Contra Mozilla

Wednesday, August 13, 2014

Chesterton on Suicide

Not only is suicide a sin, it is the sin. It is the ultimate and absolute evil, the refusal to take an interest in existence; the refusal to take the oath of loyalty to life. The man who kills a man, kills a man. The man who kills himself, kills all men; as far as he is concerned he wipes out the world. His act is worse (symbolically considered) than any rape or dynamite outrage. For it destroys all buildings: it insults all women. The thief is satisfied with diamonds; but the suicide is not: that is his crime. He cannot be bribed, even by the blazing stones of the Celestial City. The thief compliments the things he steals, if not the owner of them. But the suicide insults everything on earth by not stealing it. He defiles every flower by refusing to live for its sake. There is not a tiny creature in the cosmos at whom his death is not a sneer. When a man hangs himself on a tree, the leaves might fall off in anger and the birds fly away in fury: for each has received a personal affront. Of course there may be pathetic emotional excuses for the act. There often are for rape, and there almost always are for dynamite. But if it comes to clear ideas and the intelligent meaning of things, then there is much more rational and philosophic truth in the burial at the cross-roads and the stake driven through the body, than in Mr. Archer's suicidal automatic machines. There is a meaning in burying the suicide apart. The man's crime is different from other crimes -- for it makes even crimes impossible.
GK Chesteron, Orthodoxy

I know that there are a number of people who are grieving over Robin Williams suicide--it seems that every major celebrity who dies, and especially who dies early, invokes a bit of national mourning. It is a tragedy, and depression is an unfortunate thing to struggle against.

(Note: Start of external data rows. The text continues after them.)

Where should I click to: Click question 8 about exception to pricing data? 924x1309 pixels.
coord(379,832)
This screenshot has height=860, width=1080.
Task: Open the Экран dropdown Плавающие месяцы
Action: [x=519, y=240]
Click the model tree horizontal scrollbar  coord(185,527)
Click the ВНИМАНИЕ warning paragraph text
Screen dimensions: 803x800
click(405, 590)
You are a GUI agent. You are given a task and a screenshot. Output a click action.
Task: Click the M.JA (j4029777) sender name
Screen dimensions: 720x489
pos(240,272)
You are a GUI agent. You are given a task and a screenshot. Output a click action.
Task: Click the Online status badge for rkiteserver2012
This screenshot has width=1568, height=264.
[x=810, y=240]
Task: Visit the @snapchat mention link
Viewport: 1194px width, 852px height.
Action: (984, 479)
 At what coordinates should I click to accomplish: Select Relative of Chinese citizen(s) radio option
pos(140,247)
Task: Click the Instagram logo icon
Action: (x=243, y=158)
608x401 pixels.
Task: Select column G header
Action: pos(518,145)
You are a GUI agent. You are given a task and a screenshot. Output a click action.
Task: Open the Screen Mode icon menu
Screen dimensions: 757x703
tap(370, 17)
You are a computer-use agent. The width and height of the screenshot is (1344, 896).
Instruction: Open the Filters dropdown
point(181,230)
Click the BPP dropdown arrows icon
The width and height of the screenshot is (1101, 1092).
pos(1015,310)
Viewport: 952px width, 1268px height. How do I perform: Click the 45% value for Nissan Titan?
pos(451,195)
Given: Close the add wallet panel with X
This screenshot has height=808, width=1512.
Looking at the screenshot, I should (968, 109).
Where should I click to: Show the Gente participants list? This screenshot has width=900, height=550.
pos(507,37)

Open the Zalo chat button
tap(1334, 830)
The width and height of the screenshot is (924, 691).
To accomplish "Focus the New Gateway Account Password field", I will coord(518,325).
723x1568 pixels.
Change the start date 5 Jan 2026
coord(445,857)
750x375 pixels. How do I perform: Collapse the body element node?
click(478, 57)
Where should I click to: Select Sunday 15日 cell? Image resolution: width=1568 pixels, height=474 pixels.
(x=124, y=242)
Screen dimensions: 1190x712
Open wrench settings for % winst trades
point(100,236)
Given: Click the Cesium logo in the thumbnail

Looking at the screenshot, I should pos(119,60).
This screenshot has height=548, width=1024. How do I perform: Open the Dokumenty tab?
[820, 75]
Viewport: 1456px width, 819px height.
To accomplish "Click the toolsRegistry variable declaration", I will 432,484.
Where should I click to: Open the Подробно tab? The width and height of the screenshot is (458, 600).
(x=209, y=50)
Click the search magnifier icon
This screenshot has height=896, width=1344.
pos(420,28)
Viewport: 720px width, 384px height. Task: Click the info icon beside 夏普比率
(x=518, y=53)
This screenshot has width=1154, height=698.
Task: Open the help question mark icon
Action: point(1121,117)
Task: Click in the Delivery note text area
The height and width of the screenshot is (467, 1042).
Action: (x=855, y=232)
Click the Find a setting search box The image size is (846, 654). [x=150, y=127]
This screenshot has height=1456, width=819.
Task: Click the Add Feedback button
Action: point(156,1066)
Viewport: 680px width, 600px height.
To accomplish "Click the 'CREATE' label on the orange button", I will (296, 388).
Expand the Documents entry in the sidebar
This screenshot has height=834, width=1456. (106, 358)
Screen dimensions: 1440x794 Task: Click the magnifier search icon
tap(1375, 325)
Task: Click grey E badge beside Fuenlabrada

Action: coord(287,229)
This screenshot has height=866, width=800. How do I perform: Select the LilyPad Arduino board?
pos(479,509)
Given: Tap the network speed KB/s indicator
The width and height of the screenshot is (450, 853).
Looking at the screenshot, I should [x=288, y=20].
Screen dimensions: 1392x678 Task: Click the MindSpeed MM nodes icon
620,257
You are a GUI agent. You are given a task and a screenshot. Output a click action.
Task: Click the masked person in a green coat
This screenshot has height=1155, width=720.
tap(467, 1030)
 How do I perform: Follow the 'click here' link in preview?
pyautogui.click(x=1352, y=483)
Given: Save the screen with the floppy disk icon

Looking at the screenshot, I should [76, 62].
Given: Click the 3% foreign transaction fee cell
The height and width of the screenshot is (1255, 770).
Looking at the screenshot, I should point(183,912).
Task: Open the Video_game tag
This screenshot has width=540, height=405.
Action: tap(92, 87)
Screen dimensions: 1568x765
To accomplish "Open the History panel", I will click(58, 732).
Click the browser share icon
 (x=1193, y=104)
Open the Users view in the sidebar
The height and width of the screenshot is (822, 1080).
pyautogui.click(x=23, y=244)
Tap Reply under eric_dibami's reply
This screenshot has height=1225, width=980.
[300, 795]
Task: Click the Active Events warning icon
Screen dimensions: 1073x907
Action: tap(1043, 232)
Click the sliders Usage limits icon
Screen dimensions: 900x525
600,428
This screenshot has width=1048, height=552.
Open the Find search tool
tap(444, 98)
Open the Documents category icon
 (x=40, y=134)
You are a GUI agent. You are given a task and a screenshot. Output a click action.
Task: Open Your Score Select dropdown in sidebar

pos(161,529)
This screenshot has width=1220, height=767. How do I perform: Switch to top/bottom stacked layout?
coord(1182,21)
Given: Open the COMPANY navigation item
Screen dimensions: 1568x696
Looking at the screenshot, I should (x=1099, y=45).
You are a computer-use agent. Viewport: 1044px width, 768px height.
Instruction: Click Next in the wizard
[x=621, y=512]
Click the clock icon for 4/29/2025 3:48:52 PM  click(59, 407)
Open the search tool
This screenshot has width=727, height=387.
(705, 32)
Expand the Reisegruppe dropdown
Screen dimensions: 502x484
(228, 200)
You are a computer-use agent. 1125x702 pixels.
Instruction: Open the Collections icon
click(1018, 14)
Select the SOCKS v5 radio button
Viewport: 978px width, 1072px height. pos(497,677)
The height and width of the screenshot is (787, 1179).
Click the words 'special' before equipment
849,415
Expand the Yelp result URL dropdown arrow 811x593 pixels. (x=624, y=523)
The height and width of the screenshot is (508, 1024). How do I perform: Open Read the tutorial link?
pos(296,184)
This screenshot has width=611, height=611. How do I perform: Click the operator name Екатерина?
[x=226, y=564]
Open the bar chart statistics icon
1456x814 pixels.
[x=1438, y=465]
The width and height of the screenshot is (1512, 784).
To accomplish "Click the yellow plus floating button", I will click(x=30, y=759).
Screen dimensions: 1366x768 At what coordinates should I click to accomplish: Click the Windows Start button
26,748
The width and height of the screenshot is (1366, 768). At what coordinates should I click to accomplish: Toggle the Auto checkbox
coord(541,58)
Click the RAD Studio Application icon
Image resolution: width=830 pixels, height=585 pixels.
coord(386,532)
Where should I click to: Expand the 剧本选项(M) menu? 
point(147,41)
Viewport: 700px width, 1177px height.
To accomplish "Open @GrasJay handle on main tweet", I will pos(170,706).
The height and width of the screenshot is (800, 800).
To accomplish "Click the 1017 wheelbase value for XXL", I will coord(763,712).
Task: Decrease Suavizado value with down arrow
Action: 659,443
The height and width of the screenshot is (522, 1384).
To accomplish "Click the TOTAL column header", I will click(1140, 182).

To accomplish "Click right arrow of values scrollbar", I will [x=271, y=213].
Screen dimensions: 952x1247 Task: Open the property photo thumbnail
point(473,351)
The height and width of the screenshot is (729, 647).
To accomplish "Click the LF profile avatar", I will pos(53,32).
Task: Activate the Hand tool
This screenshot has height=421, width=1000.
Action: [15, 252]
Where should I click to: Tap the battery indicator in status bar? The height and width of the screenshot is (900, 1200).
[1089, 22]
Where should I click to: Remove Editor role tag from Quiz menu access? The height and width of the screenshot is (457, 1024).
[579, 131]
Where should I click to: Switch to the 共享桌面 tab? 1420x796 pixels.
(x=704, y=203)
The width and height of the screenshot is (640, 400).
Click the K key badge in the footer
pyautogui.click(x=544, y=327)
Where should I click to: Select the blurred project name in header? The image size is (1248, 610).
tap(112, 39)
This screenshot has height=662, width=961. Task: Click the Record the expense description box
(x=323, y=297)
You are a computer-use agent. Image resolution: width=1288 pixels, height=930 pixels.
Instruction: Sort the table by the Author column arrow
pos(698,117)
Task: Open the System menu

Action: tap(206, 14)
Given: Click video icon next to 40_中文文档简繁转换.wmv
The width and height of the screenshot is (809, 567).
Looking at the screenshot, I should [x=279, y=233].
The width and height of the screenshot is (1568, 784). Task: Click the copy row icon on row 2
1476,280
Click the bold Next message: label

With that said, there is something far, far worse than depression even, something for which depression is at most a symptom, though something which may exist without depression. That is despair. There is the suicidal depression which preys upon the mind and the emotions, but it pales next to that deep and dark despair which preys upon the very soul. The man who is depressed may yet find hope: but he who finally despairs has rejected hope and so is lost.